*LISTING*:
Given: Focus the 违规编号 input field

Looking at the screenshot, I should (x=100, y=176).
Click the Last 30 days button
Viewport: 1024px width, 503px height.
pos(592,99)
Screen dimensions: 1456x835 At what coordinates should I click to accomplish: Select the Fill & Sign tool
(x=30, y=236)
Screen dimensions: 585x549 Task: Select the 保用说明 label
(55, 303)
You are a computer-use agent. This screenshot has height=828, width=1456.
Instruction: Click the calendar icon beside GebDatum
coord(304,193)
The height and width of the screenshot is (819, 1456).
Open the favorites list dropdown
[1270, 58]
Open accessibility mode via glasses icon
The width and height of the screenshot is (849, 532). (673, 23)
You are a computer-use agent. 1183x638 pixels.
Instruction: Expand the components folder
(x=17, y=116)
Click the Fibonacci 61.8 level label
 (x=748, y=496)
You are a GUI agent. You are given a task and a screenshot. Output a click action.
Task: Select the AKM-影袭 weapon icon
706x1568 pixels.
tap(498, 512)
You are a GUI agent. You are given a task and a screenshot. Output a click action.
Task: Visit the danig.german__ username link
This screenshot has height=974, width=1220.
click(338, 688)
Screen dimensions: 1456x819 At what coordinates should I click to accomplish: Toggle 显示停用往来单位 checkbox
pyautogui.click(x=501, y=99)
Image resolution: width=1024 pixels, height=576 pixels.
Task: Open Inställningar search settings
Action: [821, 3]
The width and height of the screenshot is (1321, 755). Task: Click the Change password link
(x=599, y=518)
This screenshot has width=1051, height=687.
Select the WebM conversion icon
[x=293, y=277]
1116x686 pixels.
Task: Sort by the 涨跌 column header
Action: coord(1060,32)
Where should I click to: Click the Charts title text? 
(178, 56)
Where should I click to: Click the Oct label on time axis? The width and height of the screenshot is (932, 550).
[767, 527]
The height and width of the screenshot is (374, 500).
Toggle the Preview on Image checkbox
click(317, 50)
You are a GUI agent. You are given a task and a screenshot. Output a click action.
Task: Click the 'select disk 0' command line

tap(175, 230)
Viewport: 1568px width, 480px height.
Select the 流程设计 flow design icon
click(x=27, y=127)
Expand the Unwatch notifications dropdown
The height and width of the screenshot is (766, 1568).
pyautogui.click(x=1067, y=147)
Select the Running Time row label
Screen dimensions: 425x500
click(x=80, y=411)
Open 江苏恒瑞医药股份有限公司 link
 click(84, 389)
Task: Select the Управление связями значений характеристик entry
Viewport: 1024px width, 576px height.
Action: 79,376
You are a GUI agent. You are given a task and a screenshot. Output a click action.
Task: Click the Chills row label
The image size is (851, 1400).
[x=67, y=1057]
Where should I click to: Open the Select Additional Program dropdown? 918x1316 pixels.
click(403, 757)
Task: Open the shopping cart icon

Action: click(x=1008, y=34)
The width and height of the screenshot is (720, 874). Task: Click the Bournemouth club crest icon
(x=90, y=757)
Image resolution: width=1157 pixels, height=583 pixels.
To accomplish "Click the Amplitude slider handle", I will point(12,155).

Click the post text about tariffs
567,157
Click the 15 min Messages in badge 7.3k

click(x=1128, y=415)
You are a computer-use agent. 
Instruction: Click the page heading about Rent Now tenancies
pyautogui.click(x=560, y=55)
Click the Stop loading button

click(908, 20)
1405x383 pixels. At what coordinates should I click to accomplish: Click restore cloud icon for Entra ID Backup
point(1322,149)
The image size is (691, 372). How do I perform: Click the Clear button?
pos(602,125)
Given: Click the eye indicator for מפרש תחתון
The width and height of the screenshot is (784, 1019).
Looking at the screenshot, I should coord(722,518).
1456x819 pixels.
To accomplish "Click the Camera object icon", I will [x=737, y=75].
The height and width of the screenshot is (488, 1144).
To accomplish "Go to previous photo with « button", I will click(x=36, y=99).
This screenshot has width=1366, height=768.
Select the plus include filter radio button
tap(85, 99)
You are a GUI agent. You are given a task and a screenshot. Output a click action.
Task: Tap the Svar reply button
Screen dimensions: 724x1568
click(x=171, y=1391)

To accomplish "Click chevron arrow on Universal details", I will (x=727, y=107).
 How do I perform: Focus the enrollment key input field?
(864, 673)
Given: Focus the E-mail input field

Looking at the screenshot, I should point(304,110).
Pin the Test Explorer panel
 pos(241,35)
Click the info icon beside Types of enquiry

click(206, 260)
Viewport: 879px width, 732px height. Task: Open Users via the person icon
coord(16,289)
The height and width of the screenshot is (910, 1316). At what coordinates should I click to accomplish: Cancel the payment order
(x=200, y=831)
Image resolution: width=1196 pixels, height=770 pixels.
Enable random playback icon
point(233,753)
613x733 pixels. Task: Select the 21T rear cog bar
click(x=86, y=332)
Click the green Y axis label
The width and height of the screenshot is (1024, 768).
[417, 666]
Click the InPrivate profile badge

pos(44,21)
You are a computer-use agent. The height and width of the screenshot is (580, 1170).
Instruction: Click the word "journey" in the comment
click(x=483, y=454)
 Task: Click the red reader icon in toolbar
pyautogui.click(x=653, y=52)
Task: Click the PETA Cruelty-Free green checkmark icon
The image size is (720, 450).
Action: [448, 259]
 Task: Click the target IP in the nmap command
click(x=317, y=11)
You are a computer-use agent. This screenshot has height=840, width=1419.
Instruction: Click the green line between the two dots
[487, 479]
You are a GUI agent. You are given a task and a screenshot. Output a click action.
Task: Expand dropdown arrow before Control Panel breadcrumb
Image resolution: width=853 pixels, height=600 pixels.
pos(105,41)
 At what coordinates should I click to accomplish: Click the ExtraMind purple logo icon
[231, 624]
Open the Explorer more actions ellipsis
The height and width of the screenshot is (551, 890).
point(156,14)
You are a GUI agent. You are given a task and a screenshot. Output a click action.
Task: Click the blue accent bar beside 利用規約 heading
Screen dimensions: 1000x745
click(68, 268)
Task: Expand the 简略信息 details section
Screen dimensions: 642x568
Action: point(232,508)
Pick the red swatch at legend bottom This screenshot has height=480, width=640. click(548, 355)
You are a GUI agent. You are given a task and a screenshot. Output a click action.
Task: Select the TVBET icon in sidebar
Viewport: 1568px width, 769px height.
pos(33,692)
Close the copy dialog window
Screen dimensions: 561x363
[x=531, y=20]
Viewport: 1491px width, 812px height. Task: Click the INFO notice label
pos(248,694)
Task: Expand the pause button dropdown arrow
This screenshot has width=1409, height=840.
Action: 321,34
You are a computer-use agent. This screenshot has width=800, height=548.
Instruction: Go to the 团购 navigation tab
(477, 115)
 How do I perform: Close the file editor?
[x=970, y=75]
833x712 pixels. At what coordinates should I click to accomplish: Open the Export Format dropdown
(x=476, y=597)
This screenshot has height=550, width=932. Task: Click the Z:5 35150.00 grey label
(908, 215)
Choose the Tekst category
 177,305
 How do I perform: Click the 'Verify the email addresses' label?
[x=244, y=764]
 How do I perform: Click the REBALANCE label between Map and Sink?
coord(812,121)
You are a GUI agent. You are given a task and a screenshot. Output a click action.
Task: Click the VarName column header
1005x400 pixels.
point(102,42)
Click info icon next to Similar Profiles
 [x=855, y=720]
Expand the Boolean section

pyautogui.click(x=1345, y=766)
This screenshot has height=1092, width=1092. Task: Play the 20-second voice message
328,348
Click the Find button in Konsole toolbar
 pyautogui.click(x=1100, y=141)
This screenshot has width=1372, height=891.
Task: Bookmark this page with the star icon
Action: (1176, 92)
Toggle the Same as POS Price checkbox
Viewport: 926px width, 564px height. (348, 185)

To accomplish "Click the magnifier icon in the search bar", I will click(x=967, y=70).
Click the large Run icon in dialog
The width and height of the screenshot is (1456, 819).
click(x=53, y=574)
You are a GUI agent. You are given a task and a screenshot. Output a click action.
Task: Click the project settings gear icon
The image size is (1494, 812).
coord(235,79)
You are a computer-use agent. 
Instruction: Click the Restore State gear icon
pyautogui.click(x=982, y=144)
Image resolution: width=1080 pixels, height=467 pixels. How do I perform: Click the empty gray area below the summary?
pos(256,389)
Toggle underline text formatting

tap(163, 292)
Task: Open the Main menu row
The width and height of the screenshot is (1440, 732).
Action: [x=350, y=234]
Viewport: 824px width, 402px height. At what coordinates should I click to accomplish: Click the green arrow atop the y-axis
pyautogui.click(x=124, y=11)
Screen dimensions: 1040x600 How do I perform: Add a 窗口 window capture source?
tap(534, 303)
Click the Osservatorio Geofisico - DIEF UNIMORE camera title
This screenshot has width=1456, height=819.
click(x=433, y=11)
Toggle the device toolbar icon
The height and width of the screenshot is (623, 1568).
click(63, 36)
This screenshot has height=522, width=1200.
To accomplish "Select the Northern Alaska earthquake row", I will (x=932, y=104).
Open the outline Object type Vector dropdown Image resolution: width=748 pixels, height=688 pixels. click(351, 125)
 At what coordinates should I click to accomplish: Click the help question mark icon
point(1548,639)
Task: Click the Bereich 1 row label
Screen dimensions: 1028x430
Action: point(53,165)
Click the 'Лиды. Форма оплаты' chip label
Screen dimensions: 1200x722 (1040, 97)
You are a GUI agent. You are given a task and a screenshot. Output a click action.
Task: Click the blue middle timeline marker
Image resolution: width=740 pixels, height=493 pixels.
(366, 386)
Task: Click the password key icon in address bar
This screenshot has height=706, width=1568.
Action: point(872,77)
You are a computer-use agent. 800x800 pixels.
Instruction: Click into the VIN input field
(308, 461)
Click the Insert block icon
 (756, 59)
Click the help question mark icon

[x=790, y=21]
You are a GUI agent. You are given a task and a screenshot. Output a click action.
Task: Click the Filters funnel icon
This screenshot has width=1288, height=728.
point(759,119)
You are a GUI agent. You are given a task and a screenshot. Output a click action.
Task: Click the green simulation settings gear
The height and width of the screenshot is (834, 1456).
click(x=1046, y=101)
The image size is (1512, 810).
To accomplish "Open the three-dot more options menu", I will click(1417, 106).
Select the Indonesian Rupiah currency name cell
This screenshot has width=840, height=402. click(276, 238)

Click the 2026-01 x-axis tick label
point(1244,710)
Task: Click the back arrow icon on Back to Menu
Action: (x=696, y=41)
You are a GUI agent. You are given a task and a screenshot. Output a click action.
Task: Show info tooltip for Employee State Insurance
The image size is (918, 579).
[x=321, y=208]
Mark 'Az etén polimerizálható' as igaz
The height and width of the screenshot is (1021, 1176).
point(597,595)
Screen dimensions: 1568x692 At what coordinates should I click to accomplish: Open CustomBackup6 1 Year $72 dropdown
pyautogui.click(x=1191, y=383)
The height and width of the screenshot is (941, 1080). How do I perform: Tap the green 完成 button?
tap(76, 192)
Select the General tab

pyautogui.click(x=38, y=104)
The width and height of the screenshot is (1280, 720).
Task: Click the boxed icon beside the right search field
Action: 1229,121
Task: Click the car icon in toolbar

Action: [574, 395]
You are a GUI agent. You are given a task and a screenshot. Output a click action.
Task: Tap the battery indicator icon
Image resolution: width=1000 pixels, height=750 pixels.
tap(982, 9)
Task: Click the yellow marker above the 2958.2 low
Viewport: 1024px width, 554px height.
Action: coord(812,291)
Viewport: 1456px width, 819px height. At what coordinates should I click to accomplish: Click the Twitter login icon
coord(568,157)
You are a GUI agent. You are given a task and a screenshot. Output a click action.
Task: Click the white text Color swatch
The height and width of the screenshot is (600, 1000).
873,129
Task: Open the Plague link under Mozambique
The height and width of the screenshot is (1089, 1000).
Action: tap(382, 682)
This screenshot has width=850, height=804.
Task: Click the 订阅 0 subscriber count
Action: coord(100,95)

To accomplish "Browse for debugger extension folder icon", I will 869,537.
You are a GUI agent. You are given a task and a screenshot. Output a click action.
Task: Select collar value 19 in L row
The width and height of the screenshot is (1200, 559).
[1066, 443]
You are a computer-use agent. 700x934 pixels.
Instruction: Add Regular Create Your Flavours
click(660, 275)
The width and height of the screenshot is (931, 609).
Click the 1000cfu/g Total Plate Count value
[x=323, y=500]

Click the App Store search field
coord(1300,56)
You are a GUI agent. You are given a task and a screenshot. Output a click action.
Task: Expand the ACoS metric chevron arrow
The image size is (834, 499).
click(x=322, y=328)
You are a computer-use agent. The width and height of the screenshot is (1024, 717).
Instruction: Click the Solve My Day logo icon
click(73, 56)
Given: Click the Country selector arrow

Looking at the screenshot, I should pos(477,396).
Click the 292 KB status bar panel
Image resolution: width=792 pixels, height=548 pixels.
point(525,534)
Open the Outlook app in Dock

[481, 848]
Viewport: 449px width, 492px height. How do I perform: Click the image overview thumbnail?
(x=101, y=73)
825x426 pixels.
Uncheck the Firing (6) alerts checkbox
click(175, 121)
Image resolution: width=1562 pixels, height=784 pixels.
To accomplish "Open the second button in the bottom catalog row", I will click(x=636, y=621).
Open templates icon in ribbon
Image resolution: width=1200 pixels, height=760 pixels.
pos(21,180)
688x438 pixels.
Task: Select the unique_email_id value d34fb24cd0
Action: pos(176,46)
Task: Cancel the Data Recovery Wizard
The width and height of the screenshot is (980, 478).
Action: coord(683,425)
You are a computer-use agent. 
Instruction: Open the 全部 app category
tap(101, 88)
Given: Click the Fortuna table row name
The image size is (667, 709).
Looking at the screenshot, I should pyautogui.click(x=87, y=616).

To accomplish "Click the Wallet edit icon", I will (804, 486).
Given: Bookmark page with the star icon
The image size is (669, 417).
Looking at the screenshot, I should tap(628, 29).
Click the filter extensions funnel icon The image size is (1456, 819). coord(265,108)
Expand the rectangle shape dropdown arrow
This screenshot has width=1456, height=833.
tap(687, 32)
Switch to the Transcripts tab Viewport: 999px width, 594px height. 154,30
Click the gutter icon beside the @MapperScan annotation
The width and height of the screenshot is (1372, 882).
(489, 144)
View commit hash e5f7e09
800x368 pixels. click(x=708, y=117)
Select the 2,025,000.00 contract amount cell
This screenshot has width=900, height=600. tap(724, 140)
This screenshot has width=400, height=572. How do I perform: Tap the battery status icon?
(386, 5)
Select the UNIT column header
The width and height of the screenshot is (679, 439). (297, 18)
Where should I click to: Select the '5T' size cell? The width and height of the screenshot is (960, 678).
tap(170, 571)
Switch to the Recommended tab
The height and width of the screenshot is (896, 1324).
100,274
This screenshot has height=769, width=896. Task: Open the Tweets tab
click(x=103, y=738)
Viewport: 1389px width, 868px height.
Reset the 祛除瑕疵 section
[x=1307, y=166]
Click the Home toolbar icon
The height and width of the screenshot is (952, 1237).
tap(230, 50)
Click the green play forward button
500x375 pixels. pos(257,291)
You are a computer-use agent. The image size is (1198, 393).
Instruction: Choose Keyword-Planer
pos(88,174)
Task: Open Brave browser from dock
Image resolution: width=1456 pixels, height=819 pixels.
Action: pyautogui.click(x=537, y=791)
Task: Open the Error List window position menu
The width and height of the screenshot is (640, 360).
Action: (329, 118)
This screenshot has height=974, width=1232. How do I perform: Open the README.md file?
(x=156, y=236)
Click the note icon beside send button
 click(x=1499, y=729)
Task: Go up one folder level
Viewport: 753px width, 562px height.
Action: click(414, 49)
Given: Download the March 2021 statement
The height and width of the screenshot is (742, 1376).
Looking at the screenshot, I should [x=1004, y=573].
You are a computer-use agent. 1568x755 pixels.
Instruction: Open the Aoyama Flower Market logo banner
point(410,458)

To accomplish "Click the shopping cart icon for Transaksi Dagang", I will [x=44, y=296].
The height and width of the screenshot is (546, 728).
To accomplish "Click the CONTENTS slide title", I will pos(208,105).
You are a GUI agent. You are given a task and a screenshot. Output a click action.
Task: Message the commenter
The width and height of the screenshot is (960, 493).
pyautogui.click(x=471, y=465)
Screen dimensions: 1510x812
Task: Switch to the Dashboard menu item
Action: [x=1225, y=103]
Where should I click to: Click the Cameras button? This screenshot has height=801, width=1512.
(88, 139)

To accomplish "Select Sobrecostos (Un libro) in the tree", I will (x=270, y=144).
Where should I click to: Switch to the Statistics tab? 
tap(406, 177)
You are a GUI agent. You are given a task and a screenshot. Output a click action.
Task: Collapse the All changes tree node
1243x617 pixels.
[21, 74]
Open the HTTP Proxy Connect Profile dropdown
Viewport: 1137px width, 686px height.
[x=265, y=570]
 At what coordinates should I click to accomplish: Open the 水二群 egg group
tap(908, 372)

*PROBLEM DETAILS*: Pull out every line of the material above that contains the string "settings", matching its case exactly.

*OUTPUT FOR THIS EXERCISE*:
Task: Open Inställningar search settings
Task: Click the project settings gear icon
Task: Click the green simulation settings gear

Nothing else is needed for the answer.